Trying to build this yacc file:

// boilerplate.y
%{

package main

import (
    "bufio"
    "fmt"
    "os"
    "unicode"
)

%}

%% 

.|\n   ECHO;

%%

func main() {
    fi := bufio.NewReader(os.NewFile(0, "stdin"))
  s, err := fi.ReadString('\n')
  if err != nil {
    fmt.Println('error', err)
  } 

  VerbParse(&VerbLex{s: s})
}

Error: bad syntax on first rule: boilerplate.y:16

Successfully got this example to work:

https://github.com/golang-samples/yacc/blob/master/simple/calc.y

Trying to build my own and work through the lex & yacc book. Resources seem limited to non existent.


Solution

  • You have an incorrect rule in your specifications.

    A specification file has the following declaration:

    declarations
    %%
    rules
    %%
    programs
    

    Where a rule is defined as:

    A  :  BODY  ;
    

    Where A is a non-terminal symbol, while BODY is made up of tokens (terminal symbols), non-terminals and literals.
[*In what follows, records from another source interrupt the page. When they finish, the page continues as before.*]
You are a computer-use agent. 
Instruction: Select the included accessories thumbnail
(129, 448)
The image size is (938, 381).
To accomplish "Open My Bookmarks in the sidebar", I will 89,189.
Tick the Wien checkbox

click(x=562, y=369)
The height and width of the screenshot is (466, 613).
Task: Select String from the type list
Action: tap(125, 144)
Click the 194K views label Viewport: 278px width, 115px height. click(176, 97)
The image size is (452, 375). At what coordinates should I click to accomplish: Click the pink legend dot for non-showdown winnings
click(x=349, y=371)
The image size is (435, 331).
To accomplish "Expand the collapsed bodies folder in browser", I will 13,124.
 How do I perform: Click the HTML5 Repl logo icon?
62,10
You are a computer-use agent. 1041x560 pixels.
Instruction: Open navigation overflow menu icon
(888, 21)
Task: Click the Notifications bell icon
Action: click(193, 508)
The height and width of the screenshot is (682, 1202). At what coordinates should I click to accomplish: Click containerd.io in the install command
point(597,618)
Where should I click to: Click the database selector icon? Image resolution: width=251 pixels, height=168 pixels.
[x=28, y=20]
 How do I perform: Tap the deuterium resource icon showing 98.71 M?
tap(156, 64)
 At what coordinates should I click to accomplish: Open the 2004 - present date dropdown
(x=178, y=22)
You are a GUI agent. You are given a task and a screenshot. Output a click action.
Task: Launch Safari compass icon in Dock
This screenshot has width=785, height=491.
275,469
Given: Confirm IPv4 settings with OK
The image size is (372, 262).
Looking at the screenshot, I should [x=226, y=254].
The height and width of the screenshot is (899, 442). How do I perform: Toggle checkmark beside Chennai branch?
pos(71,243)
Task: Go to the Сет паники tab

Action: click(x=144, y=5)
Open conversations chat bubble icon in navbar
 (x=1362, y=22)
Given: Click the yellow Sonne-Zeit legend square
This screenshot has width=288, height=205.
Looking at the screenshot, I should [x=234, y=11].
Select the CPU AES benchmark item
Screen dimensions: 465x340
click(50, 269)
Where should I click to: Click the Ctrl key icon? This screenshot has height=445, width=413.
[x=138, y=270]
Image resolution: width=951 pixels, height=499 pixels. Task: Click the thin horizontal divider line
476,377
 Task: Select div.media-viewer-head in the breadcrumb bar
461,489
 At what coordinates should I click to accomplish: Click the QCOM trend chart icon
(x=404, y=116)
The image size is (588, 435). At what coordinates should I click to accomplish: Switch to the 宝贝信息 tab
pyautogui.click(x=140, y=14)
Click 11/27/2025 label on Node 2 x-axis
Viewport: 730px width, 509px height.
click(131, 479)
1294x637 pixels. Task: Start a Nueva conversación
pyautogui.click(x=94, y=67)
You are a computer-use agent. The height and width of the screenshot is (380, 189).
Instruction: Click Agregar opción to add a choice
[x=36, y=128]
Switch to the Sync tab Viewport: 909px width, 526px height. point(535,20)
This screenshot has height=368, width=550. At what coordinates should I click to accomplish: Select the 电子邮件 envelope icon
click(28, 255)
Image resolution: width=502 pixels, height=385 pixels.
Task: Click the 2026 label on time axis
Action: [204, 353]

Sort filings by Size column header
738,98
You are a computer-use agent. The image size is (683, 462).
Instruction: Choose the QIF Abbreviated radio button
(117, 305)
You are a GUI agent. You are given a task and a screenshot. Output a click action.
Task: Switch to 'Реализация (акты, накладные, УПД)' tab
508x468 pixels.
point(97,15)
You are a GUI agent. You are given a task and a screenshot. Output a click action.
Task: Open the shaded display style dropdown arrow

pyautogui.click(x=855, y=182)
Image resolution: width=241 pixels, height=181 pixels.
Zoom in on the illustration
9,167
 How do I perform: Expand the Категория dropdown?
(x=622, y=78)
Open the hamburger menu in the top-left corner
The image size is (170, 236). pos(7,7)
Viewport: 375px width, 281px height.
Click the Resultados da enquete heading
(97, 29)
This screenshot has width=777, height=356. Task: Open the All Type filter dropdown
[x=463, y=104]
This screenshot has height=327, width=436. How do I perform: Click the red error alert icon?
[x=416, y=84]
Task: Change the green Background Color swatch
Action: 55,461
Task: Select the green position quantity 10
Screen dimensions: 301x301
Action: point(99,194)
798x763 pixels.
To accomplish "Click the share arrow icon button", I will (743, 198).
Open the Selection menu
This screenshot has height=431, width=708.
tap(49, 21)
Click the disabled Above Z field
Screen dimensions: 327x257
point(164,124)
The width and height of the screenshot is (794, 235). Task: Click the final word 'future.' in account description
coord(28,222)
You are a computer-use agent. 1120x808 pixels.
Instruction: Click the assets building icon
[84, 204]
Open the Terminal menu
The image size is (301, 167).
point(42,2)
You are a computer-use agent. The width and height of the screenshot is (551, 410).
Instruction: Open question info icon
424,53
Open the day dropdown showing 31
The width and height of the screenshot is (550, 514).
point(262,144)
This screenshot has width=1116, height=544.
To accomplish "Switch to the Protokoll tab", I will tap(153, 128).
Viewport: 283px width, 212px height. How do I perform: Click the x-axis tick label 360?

The : and ; are required components of rule declaration syntax.

    Hence the rule:

    .|\n   ECHO;
    

    is syntactically incorrect.

    Since you are simply trying to echo the input, a very simple implementation based on calc.y would be following (file echo.y):

    rules

    %%
    
    in : /* empty */
      | in input '\n'
         { fmt.Printf("Read character: %s\n", $2) }
      ;
    
    input : CHARACTER
      | input CHARACTER
          { $$ = $1 + $2 }
      ;
    

    program

    %%
    
    type InputLex struct {
        // contains one complete input string (with the trailing \n)
        s string
        // used to keep track of parser position along the above imput string
        pos int
    }
    
    func (l *InputLex) Lex(lval *InputSymType) int {
        var c rune = ' '
    
        // skip through all the spaces, both at the ends and in between
        for c == ' ' {
            if l.pos == len(l.s) {
                return 0
            }
            c = rune(l.s[l.pos])
            l.pos += 1
        }
    
        // only look for input characters that are either digits or lower case
        // to do more specific parsing, you'll define more tokens and have a 
        // more complex parsing logic here, choosing which token to return
        // based on parsed input
        if unicode.IsDigit(c) || unicode.IsLower(c) {
            lval.val = string(c)
            return CHARACTER
        }
    
        // do not return any token in case of unrecognized grammer
        // this results in syntax error
        return int(c)
    }
    
    func (l *InputLex) Error(s string) {
        fmt.Printf("syntax error: %s\n", s)
    }
    
    func main() {
        // same as in calc.y
    }
    
    func readline(fi *bufio.Reader) (string, bool) {
        // same as in calc.y
    }
    

    To compile and run this program, do the following at command prompt:

    go tool yacc -o echo.go -p Input echo.y
    go run echo.go
    

    As you can see, you'll have to define your own parsing rules in the Lex method. The struct InputLex is designed to hold the values while your input is being parsed. InputSymType is auto generated and is defined by the %union declared in the declaration part of specification.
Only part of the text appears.